Your task: If a line in the data below contains the word "will", copy it out.

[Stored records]
__________
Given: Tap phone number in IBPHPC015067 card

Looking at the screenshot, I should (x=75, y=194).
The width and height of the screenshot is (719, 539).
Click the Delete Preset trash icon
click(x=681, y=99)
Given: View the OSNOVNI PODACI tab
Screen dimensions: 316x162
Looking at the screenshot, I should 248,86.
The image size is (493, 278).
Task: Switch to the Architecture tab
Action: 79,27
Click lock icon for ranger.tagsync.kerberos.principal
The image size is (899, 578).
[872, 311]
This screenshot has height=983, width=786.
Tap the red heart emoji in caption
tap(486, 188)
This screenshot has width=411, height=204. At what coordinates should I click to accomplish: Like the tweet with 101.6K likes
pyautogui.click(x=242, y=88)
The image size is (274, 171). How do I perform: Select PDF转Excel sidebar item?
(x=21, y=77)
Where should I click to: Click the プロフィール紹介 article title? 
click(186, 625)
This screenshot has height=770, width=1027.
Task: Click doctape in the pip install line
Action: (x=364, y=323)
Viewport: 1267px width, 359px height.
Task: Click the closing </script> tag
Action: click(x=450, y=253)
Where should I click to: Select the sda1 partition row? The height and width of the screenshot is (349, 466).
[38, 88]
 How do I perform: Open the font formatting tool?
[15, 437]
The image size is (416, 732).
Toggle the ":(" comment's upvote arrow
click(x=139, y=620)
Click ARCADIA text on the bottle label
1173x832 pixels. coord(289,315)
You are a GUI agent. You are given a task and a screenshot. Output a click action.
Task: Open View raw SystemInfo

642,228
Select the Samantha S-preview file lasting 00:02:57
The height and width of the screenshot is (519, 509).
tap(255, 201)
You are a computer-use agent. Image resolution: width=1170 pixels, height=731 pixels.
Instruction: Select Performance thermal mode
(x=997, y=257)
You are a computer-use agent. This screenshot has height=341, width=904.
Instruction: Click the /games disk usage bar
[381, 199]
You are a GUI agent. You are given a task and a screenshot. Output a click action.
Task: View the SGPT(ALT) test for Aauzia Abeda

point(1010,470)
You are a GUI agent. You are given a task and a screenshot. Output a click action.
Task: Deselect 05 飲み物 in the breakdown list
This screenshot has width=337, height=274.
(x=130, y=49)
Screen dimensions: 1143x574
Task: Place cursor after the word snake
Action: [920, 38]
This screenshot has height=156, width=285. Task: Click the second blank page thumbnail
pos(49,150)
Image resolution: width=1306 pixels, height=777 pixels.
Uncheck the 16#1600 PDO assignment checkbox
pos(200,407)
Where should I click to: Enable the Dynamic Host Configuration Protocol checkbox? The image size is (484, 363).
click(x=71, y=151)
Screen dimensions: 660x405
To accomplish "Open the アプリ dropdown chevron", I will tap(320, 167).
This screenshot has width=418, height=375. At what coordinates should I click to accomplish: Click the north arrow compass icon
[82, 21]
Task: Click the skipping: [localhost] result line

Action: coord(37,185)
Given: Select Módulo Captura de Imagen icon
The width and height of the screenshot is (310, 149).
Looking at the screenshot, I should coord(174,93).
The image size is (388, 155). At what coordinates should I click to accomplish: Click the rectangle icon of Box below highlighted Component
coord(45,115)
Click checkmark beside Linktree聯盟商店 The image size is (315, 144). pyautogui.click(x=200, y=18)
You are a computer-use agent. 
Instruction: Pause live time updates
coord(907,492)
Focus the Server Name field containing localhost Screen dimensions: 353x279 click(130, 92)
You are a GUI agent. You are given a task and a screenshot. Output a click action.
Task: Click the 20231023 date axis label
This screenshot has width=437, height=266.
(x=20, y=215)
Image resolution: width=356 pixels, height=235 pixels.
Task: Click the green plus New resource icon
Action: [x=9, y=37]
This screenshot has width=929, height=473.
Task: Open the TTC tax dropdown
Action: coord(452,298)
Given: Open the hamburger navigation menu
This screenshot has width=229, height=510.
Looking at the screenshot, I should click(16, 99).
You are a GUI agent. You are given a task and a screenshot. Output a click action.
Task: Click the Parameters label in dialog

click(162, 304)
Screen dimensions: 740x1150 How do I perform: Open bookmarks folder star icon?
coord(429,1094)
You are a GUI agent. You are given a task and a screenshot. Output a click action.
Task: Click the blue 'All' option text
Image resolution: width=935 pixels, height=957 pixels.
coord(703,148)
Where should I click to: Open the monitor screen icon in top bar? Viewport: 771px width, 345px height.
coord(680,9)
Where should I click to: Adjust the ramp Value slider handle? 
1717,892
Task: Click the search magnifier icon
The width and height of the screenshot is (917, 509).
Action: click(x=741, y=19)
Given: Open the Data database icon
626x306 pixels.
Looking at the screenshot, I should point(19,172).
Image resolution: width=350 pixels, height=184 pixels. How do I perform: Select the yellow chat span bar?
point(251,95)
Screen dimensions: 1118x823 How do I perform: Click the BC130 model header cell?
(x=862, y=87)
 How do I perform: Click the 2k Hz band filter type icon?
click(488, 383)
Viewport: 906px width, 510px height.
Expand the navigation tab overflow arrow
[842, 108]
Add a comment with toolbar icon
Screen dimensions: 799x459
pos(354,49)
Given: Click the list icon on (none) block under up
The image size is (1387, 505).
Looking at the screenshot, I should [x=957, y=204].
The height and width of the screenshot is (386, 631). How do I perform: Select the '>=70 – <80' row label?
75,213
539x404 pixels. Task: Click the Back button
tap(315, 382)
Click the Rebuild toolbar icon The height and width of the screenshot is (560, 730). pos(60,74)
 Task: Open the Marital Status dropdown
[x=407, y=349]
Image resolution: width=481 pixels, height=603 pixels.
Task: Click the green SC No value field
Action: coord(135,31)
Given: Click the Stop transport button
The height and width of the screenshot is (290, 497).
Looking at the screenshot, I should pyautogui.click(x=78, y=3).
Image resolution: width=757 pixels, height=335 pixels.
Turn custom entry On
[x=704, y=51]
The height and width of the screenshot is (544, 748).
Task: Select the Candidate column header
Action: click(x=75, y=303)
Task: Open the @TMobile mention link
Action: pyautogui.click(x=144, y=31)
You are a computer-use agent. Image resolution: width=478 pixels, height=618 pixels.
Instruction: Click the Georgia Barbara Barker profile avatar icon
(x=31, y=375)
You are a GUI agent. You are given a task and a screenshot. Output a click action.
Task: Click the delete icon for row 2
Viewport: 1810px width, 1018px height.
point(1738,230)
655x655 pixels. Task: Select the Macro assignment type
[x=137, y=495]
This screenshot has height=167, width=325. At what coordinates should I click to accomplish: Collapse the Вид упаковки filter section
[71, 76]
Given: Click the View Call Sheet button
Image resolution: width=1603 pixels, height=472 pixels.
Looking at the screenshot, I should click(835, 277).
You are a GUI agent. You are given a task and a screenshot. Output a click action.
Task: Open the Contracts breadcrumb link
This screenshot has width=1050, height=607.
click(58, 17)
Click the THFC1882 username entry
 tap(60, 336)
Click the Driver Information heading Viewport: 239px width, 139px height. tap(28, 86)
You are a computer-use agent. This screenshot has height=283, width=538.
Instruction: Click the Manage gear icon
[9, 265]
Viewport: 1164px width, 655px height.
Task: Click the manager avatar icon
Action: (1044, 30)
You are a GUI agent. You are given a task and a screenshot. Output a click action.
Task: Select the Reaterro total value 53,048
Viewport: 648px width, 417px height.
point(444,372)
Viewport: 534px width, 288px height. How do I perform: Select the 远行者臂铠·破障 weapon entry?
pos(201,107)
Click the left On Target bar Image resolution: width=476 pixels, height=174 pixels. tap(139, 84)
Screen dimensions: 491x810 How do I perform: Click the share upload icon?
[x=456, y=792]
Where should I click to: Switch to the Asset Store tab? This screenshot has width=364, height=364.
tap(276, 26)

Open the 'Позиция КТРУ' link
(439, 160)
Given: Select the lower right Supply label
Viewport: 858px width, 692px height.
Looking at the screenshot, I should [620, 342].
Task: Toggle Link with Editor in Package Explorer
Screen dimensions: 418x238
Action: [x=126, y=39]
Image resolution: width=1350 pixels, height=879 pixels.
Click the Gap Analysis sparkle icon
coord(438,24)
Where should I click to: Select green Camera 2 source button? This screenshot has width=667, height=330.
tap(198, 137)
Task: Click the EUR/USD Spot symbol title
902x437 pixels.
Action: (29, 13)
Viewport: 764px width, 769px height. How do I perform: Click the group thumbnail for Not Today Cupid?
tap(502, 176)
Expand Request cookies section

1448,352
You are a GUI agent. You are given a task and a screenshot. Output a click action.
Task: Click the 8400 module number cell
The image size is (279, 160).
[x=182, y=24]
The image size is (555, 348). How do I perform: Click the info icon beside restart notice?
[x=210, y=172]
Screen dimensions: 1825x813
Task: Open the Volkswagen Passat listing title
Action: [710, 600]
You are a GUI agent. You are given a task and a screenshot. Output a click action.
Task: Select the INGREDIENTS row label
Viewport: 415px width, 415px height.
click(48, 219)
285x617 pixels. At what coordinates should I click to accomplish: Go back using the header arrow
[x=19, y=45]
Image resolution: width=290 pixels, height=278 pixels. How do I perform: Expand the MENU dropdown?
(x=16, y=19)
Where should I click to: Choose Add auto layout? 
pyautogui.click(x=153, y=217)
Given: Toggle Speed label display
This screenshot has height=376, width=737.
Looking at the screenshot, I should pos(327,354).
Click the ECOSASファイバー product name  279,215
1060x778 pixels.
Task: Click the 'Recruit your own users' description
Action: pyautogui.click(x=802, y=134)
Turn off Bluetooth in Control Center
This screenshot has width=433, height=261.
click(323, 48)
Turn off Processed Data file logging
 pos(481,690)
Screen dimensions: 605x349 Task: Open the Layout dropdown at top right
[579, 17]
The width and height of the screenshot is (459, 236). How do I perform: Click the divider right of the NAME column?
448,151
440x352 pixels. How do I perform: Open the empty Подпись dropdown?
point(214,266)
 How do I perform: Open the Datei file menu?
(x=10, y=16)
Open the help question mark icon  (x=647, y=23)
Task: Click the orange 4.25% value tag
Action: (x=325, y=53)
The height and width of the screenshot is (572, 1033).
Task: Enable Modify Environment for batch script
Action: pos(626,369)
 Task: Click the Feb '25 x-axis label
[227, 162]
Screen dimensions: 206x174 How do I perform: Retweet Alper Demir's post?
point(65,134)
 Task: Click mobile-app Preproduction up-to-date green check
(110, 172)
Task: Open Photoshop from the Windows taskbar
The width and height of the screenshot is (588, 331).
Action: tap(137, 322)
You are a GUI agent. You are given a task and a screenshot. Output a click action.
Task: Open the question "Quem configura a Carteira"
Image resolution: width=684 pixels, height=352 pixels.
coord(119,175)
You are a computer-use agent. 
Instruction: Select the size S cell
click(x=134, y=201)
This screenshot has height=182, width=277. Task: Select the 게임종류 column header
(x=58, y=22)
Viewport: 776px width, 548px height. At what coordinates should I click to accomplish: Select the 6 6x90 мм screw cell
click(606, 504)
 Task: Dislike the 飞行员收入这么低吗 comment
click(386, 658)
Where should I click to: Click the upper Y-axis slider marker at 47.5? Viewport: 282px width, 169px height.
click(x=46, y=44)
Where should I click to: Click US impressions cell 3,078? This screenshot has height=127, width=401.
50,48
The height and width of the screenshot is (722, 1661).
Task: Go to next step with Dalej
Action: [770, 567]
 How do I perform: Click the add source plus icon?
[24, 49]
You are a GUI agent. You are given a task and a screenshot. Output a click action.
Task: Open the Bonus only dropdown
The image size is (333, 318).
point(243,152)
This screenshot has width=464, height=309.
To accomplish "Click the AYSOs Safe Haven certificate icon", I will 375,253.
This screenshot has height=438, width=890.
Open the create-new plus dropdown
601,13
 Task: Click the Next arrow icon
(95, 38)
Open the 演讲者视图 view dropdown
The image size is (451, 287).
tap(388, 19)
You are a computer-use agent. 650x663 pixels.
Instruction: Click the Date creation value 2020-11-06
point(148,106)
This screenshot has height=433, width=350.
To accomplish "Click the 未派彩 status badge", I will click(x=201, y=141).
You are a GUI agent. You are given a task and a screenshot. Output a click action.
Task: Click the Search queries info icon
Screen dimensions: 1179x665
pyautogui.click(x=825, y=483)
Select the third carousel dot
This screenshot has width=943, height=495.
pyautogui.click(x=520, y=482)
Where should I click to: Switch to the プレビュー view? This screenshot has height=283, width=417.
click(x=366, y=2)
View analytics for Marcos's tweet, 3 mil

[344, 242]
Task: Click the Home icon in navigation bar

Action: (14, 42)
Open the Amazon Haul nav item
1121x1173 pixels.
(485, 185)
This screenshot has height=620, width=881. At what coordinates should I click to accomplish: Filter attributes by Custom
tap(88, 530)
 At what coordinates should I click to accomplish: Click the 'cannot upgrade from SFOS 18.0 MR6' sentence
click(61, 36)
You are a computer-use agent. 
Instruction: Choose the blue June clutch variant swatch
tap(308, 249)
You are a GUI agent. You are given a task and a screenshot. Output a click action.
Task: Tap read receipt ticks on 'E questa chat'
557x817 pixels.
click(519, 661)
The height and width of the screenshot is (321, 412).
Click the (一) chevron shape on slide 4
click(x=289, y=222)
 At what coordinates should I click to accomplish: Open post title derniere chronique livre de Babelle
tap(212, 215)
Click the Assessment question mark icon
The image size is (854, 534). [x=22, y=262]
__________
Exercise solution:
To accomplish "Open the アプリ dropdown chevron", I will tap(320, 167).
To accomplish "Click the AYSOs Safe Haven certificate icon", I will 375,253.
To accomplish "Click the 未派彩 status badge", I will click(x=201, y=141).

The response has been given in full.